Die Idee der Kulturflatrate ist jetzt schon einige Jahre alt und taucht doch immer häufiger in der Diskussion auf. Dabei gibt es viele Vorurteile und gefestigte Meinungen dagegen – vor allem basierend auf diesen Vorurteilen. Der Franzose Philippe Aigrain beschäftigt sich seit einigen Jahren mit den Möglichkeiten der Kulturflatrate und hat ein Buch darüber geschrieben: Das heißt “Internet & Creation“ und ist bisher leider erst in französisch erschienen. Aber eine englischsprachige Übersetzung ist in Arbeit. Hier gibt es eine kurze Zusammenfassung auf englisch.
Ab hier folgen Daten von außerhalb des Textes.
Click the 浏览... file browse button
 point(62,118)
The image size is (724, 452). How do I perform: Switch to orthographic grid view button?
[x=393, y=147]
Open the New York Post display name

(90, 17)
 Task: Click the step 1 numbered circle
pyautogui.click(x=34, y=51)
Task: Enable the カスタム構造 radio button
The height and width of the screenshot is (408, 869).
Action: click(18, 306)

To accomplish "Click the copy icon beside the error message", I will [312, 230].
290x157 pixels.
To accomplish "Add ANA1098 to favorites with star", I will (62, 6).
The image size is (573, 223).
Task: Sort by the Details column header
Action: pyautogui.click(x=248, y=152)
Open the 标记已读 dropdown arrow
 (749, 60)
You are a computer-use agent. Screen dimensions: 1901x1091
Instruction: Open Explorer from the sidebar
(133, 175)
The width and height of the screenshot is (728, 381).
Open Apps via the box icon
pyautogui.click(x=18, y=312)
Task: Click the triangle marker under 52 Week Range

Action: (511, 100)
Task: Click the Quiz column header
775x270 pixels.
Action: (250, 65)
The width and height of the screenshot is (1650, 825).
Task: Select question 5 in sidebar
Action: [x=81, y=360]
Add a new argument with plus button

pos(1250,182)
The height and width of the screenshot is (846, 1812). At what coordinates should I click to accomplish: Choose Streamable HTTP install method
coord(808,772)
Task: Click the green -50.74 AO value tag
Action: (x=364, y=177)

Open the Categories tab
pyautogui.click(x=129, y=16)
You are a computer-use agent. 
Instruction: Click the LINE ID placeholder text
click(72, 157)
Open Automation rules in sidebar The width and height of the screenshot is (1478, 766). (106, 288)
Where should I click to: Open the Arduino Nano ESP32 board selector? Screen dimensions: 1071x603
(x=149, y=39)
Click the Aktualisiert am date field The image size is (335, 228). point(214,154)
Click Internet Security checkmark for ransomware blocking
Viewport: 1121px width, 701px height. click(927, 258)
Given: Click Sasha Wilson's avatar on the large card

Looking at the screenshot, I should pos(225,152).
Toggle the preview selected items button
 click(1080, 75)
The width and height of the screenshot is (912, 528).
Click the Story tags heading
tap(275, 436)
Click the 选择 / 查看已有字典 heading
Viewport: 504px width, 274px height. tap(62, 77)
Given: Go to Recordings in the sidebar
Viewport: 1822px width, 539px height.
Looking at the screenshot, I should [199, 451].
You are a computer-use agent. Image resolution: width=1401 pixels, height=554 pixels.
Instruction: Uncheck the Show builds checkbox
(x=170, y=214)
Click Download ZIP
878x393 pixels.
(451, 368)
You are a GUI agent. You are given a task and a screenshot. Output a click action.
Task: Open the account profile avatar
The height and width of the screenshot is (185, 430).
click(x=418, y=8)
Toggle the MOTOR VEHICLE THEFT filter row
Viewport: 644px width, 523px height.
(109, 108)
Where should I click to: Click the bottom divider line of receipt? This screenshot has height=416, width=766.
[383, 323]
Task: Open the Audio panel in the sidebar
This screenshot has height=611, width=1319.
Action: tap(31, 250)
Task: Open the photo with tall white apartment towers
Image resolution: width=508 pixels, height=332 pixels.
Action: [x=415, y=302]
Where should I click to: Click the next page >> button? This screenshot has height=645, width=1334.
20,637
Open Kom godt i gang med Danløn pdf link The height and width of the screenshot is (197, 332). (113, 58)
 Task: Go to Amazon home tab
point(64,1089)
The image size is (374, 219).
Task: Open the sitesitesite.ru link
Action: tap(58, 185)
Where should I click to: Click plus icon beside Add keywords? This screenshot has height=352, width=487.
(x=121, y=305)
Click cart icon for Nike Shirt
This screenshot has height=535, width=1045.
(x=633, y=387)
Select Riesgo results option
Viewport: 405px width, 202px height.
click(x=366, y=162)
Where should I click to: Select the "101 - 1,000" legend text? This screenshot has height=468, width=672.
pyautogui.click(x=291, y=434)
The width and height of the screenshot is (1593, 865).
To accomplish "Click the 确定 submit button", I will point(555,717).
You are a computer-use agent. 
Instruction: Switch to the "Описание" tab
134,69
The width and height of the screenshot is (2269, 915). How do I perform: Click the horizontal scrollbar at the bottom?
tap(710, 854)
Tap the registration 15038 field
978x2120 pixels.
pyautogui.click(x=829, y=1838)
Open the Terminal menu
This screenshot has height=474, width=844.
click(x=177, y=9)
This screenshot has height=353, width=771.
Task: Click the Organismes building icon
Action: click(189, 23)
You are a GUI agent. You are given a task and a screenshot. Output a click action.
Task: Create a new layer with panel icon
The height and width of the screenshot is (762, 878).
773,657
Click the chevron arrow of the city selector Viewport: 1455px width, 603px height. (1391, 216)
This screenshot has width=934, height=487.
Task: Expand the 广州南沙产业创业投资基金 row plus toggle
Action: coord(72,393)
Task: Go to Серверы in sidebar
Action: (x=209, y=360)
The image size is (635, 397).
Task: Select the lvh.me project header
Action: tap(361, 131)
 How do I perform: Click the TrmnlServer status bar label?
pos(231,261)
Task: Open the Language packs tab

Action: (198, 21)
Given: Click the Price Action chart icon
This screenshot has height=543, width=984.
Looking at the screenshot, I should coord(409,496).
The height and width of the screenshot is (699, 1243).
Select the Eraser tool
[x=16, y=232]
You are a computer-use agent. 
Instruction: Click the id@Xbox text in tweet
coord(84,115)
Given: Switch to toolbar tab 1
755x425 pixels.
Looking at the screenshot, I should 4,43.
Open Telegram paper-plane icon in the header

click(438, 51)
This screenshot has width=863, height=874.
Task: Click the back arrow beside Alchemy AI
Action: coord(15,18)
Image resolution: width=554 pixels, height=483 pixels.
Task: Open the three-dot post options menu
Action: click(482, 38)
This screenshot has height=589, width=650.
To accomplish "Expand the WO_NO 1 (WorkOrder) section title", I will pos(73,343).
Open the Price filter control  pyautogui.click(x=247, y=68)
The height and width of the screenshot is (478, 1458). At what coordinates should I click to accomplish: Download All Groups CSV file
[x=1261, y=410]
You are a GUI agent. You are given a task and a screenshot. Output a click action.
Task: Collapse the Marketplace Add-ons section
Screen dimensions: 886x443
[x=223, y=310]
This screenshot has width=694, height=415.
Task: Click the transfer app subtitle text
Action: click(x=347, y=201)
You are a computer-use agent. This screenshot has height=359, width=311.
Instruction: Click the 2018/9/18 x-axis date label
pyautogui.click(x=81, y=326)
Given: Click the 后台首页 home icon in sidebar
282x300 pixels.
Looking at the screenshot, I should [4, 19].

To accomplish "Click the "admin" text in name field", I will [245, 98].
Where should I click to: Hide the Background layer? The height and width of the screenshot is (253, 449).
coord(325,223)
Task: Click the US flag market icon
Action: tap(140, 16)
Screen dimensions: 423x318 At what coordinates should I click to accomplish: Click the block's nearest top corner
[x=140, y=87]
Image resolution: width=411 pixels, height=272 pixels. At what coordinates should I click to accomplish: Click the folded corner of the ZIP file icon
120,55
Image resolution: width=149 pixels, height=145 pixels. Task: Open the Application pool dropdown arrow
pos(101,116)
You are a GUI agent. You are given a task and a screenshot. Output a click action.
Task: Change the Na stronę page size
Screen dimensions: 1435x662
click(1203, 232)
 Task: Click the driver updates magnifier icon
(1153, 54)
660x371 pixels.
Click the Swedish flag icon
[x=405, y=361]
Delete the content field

Ich hab mich mit Philippe Aigrain über das Thema Kulturflatrate unterhalten und er erklärt ausführlich in dem Interview, warum man über das Thema nachdenken sollte. Er stellt dabei heraus, dass man weniger über die Legalisierung von Downloads diskutieren sollte. Viel wichtiger für eine Gesellschaft sei doch der Akt des Teilens und der Verbreitung von Kultur. Also des „sharens“. Auch hebt er hervor, dass eine Kulturflatrate ein Sozialvertrag sei. Das wird bei vielen Argumenten gegen die Kulturflatrate gerne vergessen. Beliebt ist ja das Argument, dass Musiker (bzw. Kulturschaffende im Allgemeinen) sich einer kompletten Ökonomisierung unterwerfen sollen und der Markt schon alles richtet. Davon bin ich nicht unbedingt überzeugt. Auch ist die Kulturflatrate kein sozialistischer Ersatz für einen Markt, wie auch gerne behauptet wird. Sondern nur eine Grundbasis und Grundfinanzierung des Schaffens von Kultur, auf der man neue Geschäftsmodelle aufbauen kann.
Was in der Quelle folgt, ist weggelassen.